====== Dataset extract
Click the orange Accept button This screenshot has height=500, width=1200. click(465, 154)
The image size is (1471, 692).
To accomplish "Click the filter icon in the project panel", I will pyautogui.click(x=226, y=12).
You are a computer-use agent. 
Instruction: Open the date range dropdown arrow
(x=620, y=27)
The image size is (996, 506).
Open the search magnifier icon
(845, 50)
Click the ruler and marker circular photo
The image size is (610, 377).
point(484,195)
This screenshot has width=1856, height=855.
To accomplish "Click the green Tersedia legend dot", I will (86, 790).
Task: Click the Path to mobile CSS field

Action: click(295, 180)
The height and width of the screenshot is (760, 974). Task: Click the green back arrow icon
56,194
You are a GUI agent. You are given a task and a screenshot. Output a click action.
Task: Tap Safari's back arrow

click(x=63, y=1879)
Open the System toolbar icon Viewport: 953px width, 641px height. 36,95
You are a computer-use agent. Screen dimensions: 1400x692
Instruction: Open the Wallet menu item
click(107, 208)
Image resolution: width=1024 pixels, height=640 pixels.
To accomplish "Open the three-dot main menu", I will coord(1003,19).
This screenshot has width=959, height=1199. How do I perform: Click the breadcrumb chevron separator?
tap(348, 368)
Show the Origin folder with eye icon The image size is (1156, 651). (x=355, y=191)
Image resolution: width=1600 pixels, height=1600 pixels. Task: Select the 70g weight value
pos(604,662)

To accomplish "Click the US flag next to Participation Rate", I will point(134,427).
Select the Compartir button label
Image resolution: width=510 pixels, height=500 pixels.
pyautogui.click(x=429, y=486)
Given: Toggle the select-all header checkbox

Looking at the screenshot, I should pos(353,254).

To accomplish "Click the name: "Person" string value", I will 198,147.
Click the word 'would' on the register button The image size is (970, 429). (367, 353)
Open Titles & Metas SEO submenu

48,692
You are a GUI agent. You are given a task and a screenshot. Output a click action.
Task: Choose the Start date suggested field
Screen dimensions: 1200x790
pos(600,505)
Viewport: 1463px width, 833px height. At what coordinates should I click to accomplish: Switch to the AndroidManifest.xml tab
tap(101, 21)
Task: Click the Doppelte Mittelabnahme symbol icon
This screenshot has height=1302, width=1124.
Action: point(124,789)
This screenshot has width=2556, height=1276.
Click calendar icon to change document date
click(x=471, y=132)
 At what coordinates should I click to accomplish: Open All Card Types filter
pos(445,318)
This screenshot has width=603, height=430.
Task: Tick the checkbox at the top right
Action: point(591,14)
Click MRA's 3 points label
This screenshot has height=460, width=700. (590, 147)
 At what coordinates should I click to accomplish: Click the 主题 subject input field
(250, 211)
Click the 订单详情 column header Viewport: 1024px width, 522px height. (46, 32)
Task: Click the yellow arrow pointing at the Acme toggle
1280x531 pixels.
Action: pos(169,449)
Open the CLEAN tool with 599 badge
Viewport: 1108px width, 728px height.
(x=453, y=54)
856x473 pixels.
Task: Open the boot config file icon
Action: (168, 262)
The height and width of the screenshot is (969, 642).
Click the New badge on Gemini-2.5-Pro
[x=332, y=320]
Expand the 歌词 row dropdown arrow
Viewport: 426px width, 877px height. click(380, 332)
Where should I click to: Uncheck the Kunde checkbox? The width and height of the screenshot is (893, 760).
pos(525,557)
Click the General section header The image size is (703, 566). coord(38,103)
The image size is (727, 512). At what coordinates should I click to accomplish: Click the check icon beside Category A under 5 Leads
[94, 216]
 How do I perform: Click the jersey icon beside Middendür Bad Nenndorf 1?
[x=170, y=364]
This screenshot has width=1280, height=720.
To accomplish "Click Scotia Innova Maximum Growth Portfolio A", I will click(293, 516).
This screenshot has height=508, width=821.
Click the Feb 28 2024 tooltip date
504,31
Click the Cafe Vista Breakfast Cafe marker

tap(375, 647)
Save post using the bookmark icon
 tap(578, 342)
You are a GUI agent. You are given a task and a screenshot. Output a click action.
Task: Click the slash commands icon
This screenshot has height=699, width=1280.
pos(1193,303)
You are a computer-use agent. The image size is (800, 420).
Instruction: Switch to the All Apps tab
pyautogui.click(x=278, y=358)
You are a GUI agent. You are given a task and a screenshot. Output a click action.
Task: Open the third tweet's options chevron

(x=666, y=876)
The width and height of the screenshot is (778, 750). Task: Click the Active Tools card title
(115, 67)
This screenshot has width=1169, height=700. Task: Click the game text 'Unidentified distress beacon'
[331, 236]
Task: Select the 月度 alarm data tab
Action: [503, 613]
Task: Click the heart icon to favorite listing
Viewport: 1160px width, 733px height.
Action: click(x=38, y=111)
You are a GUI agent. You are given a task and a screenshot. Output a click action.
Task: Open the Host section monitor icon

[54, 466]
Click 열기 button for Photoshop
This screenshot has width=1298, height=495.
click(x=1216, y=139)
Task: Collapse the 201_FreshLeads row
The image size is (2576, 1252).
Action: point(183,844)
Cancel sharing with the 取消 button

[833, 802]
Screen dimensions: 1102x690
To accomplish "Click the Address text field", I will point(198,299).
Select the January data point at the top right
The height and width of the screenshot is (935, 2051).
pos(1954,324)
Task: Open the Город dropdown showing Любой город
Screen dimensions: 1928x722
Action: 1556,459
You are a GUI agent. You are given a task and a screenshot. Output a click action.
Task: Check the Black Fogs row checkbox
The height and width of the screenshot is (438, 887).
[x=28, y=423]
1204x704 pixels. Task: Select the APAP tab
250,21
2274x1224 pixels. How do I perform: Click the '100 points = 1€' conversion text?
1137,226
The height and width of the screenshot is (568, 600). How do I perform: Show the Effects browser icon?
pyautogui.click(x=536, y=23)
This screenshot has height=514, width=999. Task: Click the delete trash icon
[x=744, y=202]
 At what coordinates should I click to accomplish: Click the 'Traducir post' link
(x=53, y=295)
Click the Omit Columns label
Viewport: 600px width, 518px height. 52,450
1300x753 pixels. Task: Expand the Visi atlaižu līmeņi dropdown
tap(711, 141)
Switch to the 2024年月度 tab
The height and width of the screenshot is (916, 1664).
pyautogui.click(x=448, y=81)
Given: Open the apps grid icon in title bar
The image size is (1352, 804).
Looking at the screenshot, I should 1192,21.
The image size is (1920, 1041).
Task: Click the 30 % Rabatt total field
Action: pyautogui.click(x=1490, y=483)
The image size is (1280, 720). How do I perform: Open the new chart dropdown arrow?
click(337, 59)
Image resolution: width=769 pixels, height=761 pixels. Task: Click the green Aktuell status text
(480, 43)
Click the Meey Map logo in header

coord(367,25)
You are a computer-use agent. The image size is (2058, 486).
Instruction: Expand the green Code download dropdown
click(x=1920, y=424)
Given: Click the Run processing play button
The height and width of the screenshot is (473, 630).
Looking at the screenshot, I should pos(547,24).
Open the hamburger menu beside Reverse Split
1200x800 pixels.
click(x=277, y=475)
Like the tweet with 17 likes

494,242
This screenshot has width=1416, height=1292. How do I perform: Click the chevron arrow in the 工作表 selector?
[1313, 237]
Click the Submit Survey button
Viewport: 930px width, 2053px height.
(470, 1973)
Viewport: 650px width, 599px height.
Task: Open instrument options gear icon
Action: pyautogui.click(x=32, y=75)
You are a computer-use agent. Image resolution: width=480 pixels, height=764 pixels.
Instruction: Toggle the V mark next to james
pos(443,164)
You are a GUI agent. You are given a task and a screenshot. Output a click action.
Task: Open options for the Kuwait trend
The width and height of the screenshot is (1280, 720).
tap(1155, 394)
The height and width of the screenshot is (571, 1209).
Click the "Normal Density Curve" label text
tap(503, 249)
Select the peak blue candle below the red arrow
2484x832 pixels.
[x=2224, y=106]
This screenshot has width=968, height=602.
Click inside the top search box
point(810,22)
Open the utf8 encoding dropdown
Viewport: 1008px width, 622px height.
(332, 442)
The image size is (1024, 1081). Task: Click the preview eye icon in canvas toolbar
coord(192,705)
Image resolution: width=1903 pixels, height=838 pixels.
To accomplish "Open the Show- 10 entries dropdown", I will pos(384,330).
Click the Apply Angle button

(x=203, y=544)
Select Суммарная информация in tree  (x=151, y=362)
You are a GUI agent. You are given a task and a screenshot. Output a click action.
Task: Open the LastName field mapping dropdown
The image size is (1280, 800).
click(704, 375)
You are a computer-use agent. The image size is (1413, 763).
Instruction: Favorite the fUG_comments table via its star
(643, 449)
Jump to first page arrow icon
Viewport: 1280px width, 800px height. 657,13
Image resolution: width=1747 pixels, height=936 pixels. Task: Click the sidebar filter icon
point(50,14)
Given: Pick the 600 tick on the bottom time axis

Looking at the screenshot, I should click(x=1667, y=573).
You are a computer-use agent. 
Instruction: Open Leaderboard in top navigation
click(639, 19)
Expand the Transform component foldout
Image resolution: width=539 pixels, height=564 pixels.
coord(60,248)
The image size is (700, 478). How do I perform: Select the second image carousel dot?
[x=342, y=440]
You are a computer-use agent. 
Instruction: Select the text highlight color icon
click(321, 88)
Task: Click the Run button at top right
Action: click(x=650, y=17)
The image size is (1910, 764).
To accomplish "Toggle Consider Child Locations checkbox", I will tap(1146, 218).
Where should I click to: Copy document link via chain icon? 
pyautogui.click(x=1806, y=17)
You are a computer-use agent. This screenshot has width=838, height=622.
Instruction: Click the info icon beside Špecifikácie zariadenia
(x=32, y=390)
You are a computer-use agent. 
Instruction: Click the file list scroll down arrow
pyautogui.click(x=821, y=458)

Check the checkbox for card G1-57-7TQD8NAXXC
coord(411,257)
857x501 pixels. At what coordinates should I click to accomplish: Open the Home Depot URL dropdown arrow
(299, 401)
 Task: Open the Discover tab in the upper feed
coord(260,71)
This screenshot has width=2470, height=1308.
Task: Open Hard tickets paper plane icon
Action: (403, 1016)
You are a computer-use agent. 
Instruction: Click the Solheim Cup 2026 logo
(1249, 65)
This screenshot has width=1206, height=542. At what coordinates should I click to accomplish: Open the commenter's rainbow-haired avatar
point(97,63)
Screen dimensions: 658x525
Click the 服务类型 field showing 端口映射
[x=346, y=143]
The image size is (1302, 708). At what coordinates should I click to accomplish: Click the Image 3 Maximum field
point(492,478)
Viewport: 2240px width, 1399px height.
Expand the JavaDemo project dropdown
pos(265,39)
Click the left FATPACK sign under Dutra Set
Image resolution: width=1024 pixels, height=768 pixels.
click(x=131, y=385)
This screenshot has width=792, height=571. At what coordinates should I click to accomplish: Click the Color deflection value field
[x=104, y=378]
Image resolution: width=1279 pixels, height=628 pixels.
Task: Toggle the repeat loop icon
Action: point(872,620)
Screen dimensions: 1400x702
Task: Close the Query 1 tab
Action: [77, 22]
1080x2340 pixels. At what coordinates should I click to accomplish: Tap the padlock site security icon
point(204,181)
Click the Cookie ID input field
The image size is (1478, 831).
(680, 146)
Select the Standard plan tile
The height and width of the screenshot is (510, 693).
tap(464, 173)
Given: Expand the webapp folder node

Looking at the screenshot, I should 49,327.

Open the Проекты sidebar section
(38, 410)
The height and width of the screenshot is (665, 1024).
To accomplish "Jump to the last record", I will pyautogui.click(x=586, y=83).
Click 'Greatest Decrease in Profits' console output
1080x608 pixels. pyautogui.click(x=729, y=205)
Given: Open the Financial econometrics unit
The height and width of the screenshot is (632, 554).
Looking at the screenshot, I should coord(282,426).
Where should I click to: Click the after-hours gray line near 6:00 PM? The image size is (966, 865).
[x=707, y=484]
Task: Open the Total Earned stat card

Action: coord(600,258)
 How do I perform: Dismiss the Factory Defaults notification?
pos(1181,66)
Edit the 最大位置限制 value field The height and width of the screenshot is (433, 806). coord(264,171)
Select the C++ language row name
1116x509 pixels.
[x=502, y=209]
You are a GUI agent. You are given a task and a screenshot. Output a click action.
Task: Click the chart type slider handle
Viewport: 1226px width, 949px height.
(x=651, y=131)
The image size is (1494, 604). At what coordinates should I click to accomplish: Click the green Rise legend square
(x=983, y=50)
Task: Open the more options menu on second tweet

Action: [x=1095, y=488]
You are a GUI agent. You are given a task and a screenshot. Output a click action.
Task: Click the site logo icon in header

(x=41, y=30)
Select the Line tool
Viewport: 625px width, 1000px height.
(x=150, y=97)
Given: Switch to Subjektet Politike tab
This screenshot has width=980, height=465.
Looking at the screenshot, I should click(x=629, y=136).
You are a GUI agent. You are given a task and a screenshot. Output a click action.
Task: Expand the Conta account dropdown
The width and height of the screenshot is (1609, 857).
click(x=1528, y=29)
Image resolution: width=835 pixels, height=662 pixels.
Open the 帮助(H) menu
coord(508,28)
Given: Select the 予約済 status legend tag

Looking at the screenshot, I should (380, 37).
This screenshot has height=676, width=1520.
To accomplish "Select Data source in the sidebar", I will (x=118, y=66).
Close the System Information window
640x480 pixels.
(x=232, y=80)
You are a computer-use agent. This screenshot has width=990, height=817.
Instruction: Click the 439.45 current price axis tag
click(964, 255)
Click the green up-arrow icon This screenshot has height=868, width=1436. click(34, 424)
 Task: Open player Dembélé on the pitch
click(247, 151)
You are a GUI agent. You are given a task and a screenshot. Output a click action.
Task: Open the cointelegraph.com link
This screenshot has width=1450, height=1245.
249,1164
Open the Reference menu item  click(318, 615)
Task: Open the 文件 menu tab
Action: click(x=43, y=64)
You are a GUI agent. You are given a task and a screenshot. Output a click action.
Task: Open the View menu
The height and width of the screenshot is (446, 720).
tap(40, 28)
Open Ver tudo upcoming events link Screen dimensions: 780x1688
============
Task requirements:
Copy out the range of lines above starting at the line with "Instruction: Favorite the" and ending at the line with "Expand the Transform component foldout", exactly and including both.

Result for this exercise:
Instruction: Favorite the fUG_comments table via its star
(643, 449)
Jump to first page arrow icon
Viewport: 1280px width, 800px height. 657,13
Image resolution: width=1747 pixels, height=936 pixels. Task: Click the sidebar filter icon
point(50,14)
Given: Pick the 600 tick on the bottom time axis

Looking at the screenshot, I should click(x=1667, y=573).
You are a computer-use agent. 
Instruction: Open Leaderboard in top navigation
click(639, 19)
Expand the Transform component foldout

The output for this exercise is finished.